Auch Frauen, Kinder und alte Männer beteiligen sich an den Plünderungen. Viele von ihnen stammen aus Mossul, andere sind extra zum Plündern in die Stadt gekommen. Schulen und andere öffentliche Einrichtungen werden auch hier verwüstet oder in Brand gesetzt. Von US-Soldaten oder kurdischen Kämpfern ist im Stadtzentrum kaum etwas zu sehen.

Ein britischer Militärsprecher sagte am Freitag, britische Soldaten würden über die nächsten drei Tage gegen die auch in der Stadt Basra herrschende Gesetzlosigkeit vorgehen. Oberst Chris Vernon räumte ein, Plünderungen und Banditentum hätten die Arbeit der Hilfsorganisatoren in Basra unmöglich gemacht. Am Donnerstag hatte US-Präsident George W. Bush per ausgestrahltem Video zugesichert, die USA und ihre Verbündeten würden für die Aufrechterhaltung von Recht und Ordnung sorgen.

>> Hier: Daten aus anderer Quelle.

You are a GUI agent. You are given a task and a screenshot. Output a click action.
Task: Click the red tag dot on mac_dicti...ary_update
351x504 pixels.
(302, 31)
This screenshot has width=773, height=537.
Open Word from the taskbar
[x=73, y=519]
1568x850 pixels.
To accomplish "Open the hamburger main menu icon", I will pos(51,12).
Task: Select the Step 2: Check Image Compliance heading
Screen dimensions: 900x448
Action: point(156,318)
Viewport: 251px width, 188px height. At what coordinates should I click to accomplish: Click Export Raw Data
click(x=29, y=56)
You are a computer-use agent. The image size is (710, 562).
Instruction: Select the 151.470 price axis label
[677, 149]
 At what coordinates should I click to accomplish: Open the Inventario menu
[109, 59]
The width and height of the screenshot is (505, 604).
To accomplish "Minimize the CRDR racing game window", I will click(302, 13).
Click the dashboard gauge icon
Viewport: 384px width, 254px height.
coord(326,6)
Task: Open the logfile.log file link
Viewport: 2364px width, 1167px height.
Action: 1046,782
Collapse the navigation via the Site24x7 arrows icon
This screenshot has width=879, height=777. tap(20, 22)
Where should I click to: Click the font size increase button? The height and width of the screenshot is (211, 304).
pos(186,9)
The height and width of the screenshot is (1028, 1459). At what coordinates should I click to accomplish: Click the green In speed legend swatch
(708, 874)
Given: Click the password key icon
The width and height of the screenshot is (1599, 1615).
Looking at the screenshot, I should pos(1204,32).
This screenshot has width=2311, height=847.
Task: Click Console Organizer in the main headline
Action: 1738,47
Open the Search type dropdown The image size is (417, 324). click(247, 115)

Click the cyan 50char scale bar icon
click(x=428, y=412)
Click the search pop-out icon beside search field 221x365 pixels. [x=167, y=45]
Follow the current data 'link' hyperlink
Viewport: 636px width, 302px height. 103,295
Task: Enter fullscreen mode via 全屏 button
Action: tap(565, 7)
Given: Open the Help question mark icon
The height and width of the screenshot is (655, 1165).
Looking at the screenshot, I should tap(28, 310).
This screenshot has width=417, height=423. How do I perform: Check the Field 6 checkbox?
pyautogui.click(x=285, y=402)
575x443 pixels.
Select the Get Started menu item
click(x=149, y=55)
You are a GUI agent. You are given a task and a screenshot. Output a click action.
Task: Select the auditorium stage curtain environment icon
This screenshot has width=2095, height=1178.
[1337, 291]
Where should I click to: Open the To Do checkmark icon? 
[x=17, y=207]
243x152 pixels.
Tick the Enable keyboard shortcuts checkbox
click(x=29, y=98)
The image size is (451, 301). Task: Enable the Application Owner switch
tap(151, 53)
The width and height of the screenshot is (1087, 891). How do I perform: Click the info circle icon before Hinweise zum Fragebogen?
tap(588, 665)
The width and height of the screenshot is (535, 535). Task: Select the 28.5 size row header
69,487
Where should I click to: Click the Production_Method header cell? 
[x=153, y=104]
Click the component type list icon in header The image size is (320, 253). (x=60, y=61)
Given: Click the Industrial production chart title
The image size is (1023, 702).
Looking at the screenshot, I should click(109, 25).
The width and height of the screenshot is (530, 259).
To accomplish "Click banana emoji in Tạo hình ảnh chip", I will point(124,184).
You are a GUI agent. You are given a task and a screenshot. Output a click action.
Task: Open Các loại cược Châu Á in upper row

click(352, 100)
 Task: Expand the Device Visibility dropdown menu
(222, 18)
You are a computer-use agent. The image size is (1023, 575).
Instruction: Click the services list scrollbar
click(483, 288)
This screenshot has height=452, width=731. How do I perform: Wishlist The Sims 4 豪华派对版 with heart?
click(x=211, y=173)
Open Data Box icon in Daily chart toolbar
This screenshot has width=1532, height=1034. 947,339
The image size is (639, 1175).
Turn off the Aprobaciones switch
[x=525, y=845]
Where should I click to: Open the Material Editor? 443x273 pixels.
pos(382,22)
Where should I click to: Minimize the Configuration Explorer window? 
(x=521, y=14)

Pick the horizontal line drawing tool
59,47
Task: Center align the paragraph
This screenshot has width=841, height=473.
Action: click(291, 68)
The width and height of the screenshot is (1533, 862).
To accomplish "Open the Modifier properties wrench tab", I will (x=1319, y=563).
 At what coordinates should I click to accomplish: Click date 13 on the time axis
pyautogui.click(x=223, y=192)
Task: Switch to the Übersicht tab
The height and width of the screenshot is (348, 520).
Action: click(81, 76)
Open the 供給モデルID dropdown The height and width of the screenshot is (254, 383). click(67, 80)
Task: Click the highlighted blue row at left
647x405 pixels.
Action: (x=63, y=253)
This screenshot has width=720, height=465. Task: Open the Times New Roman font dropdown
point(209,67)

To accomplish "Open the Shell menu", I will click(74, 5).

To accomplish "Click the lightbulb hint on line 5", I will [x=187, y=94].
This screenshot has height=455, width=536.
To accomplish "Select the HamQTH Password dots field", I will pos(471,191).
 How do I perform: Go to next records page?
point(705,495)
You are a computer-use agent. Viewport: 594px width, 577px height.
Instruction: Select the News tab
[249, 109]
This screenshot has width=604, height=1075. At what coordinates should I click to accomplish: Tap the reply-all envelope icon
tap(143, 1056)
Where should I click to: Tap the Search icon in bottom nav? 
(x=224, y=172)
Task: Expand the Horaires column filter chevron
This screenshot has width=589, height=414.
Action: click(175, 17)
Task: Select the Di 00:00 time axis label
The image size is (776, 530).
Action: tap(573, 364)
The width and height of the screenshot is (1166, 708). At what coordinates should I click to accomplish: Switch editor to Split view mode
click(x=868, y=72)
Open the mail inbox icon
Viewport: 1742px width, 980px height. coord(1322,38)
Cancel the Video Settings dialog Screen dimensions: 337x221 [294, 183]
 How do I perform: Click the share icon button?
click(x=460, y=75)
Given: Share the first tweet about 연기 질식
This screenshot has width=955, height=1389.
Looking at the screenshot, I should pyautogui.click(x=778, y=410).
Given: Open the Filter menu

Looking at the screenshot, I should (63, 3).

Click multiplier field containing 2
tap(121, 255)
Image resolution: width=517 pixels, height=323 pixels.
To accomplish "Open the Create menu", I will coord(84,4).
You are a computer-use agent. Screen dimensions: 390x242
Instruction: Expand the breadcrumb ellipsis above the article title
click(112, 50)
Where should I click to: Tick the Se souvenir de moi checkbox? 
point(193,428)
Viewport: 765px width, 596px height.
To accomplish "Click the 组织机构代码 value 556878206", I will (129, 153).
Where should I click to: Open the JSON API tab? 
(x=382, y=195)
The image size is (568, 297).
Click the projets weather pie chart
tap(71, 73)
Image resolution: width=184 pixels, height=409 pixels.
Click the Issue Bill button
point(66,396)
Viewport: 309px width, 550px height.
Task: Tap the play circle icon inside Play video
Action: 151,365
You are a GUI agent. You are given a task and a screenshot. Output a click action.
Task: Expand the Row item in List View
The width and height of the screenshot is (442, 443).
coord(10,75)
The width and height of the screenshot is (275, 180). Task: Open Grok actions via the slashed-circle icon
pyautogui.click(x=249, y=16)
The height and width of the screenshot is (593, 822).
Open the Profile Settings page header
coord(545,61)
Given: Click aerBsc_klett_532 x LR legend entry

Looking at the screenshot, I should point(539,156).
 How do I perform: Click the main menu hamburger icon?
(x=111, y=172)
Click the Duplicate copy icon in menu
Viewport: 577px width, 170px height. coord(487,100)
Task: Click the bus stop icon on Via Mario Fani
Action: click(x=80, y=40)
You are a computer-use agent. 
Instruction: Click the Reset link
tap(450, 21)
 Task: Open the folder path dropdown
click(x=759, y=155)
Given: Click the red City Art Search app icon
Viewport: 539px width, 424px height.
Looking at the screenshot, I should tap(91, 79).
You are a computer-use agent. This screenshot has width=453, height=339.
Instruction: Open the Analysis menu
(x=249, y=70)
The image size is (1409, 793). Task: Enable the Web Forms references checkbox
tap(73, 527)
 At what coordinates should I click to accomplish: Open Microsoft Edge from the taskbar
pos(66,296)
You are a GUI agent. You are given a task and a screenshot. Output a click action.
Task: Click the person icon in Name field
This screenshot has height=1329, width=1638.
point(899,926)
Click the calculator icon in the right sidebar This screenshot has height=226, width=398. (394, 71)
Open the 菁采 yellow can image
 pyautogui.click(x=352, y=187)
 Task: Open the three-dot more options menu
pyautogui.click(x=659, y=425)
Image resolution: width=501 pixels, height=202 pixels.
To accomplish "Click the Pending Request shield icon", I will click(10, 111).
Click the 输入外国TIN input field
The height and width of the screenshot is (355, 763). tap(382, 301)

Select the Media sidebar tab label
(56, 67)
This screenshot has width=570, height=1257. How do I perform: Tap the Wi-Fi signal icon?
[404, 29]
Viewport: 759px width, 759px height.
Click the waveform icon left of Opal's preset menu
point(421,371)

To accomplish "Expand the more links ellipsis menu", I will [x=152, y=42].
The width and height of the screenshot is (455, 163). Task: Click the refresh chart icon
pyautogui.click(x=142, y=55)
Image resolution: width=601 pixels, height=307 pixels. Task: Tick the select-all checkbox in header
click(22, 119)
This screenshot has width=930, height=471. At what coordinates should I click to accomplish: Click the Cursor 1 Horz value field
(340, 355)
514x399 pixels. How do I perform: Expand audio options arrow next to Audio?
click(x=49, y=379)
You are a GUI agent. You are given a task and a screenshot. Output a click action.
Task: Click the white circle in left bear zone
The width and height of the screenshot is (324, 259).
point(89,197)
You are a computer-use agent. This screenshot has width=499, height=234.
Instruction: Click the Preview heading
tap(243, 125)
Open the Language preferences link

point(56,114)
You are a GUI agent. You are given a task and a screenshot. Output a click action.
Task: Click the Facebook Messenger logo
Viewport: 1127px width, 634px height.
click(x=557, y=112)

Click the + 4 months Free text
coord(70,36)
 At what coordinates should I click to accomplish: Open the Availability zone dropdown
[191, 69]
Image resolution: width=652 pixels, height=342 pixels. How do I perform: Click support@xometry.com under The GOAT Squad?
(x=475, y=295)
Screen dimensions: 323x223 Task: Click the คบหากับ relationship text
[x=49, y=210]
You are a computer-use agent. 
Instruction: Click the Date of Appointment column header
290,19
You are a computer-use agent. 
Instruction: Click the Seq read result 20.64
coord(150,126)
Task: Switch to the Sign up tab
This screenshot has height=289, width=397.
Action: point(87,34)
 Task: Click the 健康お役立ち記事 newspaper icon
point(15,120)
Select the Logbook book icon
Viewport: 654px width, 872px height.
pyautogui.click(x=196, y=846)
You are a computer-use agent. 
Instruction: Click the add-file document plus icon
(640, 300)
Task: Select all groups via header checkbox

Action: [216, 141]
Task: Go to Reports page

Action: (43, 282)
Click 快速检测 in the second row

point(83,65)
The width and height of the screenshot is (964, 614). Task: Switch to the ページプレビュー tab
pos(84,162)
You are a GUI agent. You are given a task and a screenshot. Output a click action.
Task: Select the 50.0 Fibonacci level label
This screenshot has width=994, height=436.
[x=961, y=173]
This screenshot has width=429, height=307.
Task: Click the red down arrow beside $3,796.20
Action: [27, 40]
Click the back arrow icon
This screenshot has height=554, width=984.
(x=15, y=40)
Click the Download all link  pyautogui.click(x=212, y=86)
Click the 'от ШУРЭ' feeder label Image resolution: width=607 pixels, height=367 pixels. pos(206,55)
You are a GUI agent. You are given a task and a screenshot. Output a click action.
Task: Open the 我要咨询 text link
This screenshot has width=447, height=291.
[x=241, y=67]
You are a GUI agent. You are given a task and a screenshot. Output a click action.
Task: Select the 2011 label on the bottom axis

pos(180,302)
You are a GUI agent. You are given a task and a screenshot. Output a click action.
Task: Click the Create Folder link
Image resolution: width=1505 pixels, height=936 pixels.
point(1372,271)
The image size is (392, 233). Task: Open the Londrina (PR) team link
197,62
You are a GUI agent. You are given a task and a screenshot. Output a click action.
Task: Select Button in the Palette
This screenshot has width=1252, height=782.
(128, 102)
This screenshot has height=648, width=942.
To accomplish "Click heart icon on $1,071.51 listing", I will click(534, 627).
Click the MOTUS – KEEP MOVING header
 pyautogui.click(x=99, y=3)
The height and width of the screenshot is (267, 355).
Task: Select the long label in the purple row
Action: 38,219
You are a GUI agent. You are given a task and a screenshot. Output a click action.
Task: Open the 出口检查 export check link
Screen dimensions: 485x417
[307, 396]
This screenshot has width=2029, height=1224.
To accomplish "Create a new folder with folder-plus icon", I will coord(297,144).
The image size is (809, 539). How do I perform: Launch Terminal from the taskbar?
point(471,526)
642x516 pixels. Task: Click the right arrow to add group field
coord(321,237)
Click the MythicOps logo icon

Dennoch beginnen die Briten bereits mit der Verringerung ihrer Militärpräsenz am Golf. Das Verteidigungsministerium in London teilte mit, vier Tornado-Kampfjets würden noch am Freitag auf ihre Stützpunkte in Schottland zurückkehren. Auch etwa 550 Sanitäter und anderes medizinisches Personal würden zurückgezogen. Der Abbau von Kampfeinheiten sei jedoch nicht vorgesehen. "Es geht hier nicht etwa um den Anfang eines umfangreichen Rückzugs", verteidigte sich Staatssekretär Adam Ingram in London für die Maßnahme. Es mache aber keinen Sinn, Personal länger als nötig in der Region zu lassen.

Der US-Befehlshaber für den Golfkrieg, General Tommy Franks, erließ am Freitag neue Verhaltensregeln für die US-Truppen in Bagdad, in denen es ihnen untersagt wird, Plünderer zu erschießen.

Das Rote Kreuz forderte die US-geführten Truppen zum Eingreifen auf. "Gemäß der Genfer Konvention ist es die Sache der Besatzungsstreitkräfte, Recht und Ordnung durchzusetzen", sagte IKRK-Sprecherin Nada Doumani Reuters in Genf. Sie bezweifle, dass in Bagdad noch Krankenhäuser arbeiteten: "Die Operationssäle funktionieren nicht mehr. Auf jeden Fall gibt es keine Instrumente mehr."